Brown is concerned because this incident gives state and county officials that much more control over their affairs and strengthens their contention that "changes need to be made out there."
"The sovereignty of the tribe is at stake," Brown says.
It's this conflict that D'Almeida says is keeping mitigation measures from moving forward on the rancheria. "We don't want to get in the middle of a tribal conflict," she says. She also says EPA engineers were kicked off the rancheria when they attempted to address the problem and she was waiting to be "asked back."
"Now the problem is that because so much time has passed," says D'Almeida. "The money that was allocated for clean-up has been shifted to another project." She points to the slashes in the EPA budget as another limiting factor to cleaning up the rancheria.
The tenuous relationship between Elem and government agencies isn't new. In fact, there is a strong history fostering such sentiment.
"We used to have 27,000 acres here," Brown says. "But the Bradley's came in and laid claims on the mine. Through collaborations with BIA agents, they got the land. A treaty was signed, which left us 250 acres. Later, in 1949, another treaty was drawn up, formalizing our trust land as the 50-acre rancheria we have today."
In the last treaty, Brown says, they lost a sacred part of their land, Rattlesnake Island, to a family in San Francisco.
Maranda, looking at the island, talks wistfully of her childhood. "I remember going there on boats, we would fish there," she says. "We went to court and demanded to see the deed, but they never did show it to us."
Although the EPA has ordered the BIA to cover over and seal the tailings with topsoil, this has yet to be done.
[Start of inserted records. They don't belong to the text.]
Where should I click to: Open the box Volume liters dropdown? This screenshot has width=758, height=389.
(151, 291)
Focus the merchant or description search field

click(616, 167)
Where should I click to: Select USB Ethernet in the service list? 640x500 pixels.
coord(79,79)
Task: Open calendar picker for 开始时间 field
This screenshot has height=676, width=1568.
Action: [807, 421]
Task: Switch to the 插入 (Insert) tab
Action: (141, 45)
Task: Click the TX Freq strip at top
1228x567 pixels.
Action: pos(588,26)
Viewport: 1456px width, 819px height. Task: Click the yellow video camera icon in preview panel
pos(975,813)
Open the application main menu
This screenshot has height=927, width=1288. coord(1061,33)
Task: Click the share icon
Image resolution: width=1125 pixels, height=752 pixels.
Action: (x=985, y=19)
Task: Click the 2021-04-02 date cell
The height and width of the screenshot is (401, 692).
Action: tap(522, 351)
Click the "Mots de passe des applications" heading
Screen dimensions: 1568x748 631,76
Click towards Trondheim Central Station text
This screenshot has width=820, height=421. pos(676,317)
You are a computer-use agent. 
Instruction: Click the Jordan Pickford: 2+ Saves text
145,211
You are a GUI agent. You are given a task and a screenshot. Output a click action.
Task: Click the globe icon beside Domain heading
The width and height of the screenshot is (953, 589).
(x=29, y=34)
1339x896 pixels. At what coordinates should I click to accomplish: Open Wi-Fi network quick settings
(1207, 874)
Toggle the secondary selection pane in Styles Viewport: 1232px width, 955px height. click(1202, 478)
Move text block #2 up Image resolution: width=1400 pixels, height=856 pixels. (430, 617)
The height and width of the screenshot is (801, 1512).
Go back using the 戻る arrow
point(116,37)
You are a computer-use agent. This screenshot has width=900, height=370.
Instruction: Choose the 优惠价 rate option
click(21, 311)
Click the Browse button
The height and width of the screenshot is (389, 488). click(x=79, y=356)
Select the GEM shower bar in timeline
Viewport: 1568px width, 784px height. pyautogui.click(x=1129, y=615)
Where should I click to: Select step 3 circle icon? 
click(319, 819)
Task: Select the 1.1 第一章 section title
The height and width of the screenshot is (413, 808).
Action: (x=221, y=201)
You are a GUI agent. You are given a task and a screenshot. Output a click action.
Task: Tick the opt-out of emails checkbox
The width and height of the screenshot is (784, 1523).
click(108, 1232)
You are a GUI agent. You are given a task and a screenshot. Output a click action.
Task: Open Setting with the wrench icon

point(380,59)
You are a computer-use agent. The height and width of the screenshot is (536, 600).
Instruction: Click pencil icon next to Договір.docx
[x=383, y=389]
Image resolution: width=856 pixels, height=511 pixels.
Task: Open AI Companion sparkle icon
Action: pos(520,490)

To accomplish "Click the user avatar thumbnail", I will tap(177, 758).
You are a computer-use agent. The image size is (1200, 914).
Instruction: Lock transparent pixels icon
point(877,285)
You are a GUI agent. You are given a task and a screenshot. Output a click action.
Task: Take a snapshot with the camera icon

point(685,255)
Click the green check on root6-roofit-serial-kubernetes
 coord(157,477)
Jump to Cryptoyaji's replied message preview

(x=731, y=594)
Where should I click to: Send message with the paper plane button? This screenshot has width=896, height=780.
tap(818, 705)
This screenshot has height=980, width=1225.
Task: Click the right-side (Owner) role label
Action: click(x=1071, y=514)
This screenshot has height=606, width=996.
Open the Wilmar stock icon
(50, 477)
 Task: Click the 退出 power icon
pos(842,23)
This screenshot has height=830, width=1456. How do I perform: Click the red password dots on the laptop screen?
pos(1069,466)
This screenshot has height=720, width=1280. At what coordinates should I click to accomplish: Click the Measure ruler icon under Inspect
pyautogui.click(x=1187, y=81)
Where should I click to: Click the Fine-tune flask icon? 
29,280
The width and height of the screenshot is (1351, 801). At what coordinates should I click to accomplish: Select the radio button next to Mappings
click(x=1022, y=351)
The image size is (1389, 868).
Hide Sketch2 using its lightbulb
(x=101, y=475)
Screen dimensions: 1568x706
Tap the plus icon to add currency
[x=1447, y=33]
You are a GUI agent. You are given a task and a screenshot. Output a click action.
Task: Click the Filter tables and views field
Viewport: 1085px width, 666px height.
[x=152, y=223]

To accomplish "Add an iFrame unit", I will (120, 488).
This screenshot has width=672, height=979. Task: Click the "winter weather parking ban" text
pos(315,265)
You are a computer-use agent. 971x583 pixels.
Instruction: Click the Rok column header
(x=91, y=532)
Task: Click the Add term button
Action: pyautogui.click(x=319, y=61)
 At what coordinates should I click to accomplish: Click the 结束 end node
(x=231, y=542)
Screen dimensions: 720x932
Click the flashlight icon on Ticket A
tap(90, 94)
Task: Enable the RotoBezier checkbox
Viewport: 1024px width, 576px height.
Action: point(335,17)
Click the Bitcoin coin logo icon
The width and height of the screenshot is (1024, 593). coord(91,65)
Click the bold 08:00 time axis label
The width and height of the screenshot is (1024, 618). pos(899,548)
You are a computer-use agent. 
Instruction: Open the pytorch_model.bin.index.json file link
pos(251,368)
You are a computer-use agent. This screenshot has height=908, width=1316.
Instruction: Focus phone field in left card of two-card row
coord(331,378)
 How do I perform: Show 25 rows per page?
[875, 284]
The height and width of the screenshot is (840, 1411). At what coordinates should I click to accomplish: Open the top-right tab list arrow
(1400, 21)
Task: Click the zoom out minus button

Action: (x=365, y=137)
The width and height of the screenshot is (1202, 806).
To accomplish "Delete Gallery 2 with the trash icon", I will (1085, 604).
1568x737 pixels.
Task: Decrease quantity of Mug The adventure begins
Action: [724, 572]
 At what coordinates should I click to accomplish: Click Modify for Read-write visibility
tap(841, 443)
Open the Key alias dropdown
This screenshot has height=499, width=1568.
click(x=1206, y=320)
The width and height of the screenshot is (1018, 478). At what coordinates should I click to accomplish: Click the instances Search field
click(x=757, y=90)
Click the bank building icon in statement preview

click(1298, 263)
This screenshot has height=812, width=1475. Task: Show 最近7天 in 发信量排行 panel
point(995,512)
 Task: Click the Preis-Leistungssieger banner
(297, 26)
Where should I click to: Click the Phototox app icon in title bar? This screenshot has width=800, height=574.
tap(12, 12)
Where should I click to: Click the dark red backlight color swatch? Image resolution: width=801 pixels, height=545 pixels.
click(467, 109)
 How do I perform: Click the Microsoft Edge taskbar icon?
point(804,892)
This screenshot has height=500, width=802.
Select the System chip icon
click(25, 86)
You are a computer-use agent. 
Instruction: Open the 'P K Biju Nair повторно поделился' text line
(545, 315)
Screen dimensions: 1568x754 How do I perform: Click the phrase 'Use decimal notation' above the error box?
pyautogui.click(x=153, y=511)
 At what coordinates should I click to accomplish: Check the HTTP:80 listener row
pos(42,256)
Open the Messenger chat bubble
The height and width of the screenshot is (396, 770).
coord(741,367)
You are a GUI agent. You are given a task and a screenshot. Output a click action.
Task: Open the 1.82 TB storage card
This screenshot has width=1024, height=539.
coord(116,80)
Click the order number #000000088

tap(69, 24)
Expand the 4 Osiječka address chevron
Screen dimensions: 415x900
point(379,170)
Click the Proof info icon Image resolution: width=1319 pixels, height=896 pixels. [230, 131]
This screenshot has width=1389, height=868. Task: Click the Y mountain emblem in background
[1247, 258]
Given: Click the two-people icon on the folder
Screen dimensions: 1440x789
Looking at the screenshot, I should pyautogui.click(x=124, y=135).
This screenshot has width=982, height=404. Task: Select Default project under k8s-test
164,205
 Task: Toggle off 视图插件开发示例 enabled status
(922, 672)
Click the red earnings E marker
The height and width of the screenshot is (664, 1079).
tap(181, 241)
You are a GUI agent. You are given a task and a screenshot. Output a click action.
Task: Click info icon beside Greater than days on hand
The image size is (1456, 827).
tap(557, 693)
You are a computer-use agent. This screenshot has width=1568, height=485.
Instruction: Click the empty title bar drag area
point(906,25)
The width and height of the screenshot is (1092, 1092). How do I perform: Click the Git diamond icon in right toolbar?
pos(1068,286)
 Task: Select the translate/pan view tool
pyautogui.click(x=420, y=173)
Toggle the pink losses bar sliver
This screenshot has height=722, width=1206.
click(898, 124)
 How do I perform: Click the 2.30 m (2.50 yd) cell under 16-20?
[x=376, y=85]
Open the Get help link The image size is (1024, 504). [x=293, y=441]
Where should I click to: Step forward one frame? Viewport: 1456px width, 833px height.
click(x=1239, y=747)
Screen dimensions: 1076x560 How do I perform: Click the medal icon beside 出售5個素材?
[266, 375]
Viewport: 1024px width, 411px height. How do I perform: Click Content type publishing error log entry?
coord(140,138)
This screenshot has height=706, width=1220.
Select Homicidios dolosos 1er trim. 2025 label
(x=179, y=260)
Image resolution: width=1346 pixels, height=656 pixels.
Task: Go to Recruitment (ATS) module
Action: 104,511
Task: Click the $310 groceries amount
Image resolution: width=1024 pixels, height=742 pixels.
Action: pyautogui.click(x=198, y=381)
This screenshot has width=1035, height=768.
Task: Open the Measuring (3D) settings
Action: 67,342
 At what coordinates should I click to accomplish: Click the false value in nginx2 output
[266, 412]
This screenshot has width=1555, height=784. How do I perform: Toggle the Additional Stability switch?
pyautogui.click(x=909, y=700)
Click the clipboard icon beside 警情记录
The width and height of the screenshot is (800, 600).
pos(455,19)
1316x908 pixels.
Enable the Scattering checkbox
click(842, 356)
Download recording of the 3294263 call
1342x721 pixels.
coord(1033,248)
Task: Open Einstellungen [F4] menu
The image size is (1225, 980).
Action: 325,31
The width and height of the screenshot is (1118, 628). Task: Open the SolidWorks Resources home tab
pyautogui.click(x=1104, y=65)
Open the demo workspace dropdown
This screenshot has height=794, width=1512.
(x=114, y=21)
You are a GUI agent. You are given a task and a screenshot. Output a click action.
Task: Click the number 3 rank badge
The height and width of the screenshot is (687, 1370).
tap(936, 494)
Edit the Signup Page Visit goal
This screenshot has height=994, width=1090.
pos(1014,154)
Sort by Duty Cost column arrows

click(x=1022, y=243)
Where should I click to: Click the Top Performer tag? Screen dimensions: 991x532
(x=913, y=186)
There is an ongoing argument over who should pay for it-Bradley Mining Company, EPA or the BIA. Currently, no one has taken responsibility.
"If we had access to good legal representation," Brown says, "we would sue the mining company."
D'Almeida says she believes the Pomos would have a case. Brown knows they do.
"Something has to be done," says Brown. "The mercury, it's everywhere. I mean, something is seriously wrong if we're told to wear masks while we work in the yard."